## BEREITGESTELLTER TEXT
▬▬▬▬▬▬▬▬▬▬
Das Programm kann für jeden User mit jedem einzelnen Eintrag automatisch solch eine Datenbank erstellen. Da es prüft, ob du die Information schon vergessen hast oder noch im Gedächtnis hast, passt es sich quasi deinem Lernverhalten an und kann so auch die Schwierigkeit bewerten.

Je länger du das Programm benutzt, umso besser funktioniert es für dich.
nzzfolio.ch hat geschrieben:1985 teilte er seine Datenbank in drei gleich grosse Teile und lernte jeden dieser Teile nach einem anderen Zeitplan auswendig: Die einen Daten nahm er sich alle fünf Tage vor, die anderen alle achtzehn Tage, bei den dritten vergrösserte er die Intervalle zwischen den Lernsitzungen, sobald er die richtigen Antworten wusste.

Das Experiment bewies, dass Wozniaks erste Vermutung zu einfach war. Bei keiner der drei Datengruppen zeigten sich im Vergleich zu den naiven Lernmethoden, die er sonst anwandte, signifikante Verbesserungen. Aber er liess sich nicht entmutigen und unternahm immer raffiniertere Untersuchungen zu den Lernintervallen. Er verkürzte das zweite Intervall auf zwei Tage, dann versuchte er es mit vier Tagen, mit sechs Tagen und so fort. Er änderte das dritte Intervall, dann das vierte und fuhr fast ein ganzes Jahrzehnt lang damit fort, seine Lernerfolge zu testen und zu messen.
▬▬▬▬▬▬▬▬▬▬
## DATENSÄTZE

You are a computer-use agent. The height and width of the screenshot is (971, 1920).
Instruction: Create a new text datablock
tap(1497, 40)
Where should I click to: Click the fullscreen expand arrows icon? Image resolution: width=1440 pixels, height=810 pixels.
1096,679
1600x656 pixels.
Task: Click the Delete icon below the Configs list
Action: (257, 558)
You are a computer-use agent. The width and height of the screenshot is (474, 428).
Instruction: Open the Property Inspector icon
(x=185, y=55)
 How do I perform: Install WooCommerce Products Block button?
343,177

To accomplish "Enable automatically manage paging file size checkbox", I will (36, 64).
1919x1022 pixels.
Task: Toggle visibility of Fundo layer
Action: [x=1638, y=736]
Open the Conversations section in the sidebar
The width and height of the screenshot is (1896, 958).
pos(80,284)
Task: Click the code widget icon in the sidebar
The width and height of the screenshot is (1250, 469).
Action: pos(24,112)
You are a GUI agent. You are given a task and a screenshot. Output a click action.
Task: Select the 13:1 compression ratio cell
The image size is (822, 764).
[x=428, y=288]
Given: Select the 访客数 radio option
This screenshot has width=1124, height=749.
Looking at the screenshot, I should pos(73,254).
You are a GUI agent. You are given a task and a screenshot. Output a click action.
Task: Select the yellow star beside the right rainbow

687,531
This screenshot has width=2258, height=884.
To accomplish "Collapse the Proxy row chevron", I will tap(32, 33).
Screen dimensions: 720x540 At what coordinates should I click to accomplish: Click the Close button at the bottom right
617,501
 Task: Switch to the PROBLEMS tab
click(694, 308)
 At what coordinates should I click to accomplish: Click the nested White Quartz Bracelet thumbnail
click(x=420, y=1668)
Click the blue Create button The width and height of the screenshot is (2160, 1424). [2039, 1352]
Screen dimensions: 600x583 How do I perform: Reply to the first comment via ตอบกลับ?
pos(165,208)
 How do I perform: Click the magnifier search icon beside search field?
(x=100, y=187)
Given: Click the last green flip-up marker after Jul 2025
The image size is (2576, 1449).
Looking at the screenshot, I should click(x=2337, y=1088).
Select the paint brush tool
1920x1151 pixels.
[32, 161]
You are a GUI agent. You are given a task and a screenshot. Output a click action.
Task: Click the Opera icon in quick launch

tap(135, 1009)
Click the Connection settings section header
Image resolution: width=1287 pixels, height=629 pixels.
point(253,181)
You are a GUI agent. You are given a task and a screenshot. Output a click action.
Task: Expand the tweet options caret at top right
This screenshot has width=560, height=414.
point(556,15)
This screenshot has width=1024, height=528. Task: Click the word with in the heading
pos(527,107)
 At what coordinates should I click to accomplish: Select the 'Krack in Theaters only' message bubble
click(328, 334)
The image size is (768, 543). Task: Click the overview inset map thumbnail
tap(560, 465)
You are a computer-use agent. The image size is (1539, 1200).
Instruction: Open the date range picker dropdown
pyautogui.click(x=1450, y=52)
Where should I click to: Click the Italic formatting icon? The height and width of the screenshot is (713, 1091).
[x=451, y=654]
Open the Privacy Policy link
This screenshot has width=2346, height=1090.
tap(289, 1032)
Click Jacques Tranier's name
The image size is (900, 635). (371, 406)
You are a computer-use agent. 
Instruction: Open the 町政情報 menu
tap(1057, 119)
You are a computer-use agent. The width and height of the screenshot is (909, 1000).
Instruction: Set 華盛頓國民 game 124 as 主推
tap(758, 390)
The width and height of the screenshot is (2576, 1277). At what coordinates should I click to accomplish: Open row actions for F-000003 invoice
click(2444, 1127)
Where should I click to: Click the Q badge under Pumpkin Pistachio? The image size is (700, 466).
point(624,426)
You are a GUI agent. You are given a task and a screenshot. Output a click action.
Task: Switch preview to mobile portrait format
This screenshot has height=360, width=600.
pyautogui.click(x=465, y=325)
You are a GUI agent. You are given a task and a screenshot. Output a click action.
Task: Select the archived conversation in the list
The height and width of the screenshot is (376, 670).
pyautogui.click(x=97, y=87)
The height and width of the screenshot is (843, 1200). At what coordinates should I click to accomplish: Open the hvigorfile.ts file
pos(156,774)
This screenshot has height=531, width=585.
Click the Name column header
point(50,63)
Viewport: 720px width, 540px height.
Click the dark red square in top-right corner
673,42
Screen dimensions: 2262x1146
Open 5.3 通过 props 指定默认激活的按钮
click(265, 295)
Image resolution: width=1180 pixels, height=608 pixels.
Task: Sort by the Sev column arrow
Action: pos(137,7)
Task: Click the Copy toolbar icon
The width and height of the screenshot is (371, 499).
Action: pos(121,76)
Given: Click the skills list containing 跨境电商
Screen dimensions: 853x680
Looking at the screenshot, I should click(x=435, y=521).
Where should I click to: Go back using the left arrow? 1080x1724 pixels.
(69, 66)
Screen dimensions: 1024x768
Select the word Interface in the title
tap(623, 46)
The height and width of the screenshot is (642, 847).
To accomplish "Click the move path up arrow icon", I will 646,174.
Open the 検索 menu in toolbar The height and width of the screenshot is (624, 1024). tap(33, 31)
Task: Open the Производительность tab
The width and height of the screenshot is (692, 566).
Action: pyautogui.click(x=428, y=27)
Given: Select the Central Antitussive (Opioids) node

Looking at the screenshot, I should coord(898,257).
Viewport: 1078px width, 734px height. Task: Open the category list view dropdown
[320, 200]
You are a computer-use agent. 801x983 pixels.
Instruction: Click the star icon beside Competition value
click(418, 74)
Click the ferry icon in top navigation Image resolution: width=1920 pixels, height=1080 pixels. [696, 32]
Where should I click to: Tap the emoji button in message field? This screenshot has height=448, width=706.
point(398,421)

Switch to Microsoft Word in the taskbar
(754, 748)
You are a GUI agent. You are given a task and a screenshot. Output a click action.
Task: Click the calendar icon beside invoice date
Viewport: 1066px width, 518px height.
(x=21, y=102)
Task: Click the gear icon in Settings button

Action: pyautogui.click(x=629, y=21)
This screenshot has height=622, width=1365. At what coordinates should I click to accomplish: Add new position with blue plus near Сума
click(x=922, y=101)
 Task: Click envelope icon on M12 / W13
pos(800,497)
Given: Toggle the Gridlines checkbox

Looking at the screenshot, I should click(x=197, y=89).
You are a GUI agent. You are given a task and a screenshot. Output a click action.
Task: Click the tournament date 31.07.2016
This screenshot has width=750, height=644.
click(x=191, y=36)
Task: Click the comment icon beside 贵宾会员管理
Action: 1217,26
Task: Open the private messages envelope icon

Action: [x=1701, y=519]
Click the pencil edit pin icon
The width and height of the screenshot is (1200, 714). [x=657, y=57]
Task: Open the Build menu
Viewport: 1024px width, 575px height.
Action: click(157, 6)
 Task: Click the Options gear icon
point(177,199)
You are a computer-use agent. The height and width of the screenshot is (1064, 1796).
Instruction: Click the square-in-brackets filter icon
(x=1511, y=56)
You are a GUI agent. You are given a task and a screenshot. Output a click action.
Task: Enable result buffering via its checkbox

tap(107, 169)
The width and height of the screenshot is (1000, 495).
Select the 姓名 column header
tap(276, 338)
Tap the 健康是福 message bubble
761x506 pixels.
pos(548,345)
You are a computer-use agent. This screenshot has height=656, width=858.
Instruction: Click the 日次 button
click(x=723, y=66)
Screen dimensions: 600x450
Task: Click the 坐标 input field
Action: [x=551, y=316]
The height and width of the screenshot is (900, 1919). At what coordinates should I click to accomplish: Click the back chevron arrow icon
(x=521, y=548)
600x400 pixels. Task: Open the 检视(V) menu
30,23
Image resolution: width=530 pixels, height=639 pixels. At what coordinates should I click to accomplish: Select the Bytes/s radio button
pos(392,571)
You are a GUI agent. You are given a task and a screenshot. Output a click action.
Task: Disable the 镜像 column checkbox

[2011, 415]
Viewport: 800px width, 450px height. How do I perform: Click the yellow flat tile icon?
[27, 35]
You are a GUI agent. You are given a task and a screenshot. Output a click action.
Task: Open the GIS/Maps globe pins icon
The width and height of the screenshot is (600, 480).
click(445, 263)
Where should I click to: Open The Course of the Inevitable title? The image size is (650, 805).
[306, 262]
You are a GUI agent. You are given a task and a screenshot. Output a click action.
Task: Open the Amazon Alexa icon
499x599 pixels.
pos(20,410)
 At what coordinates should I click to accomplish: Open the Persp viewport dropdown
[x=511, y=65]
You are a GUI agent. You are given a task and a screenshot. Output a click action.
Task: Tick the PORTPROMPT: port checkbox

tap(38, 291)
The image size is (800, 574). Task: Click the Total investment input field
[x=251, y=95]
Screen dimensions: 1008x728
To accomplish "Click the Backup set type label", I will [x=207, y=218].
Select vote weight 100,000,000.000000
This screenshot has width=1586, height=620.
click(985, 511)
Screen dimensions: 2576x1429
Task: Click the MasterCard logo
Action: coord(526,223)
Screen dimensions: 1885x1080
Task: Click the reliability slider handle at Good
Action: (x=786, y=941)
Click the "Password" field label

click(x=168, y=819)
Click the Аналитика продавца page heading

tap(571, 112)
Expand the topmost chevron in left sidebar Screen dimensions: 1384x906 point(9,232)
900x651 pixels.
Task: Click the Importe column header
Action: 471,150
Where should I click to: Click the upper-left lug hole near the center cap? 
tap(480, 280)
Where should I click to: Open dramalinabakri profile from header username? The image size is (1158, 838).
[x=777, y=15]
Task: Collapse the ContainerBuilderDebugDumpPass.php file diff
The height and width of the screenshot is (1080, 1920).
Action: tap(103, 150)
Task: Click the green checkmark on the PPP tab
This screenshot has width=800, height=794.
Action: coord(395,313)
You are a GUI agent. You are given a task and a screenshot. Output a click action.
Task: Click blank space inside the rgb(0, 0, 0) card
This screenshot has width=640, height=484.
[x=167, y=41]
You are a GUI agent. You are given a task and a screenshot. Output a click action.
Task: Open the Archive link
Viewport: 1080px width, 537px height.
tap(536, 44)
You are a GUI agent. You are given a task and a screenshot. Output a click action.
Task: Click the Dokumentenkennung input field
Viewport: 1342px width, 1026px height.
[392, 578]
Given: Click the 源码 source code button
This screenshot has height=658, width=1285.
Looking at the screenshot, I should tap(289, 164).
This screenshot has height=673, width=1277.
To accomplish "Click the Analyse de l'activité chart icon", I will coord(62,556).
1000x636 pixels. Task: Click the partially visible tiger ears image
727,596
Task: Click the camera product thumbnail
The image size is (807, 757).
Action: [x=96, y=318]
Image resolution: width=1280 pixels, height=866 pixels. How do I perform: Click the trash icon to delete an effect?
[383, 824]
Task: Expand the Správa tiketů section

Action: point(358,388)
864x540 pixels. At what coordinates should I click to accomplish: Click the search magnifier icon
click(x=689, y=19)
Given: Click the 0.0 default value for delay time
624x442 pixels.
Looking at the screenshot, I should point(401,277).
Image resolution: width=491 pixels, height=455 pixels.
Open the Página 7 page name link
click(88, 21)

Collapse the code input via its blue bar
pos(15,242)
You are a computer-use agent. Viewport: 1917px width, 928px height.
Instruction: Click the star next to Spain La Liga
▬▬▬▬▬▬▬▬▬▬
## PFLICHTAUFGABE
Kopiere aus dem Text über Wozniaks Lernintervalle wortgetreu den Abschnitt von „Je länger du“ bis einschließlich „richtigen Antworten wusste.“. Die Datensätze stammen aus einer anderen Quelle.

## ANTWORT ZUR AUFGABE
Je länger du das Programm benutzt, umso besser funktioniert es für dich.
nzzfolio.ch hat geschrieben:1985 teilte er seine Datenbank in drei gleich grosse Teile und lernte jeden dieser Teile nach einem anderen Zeitplan auswendig: Die einen Daten nahm er sich alle fünf Tage vor, die anderen alle achtzehn Tage, bei den dritten vergrösserte er die Intervalle zwischen den Lernsitzungen, sobald er die richtigen Antworten wusste.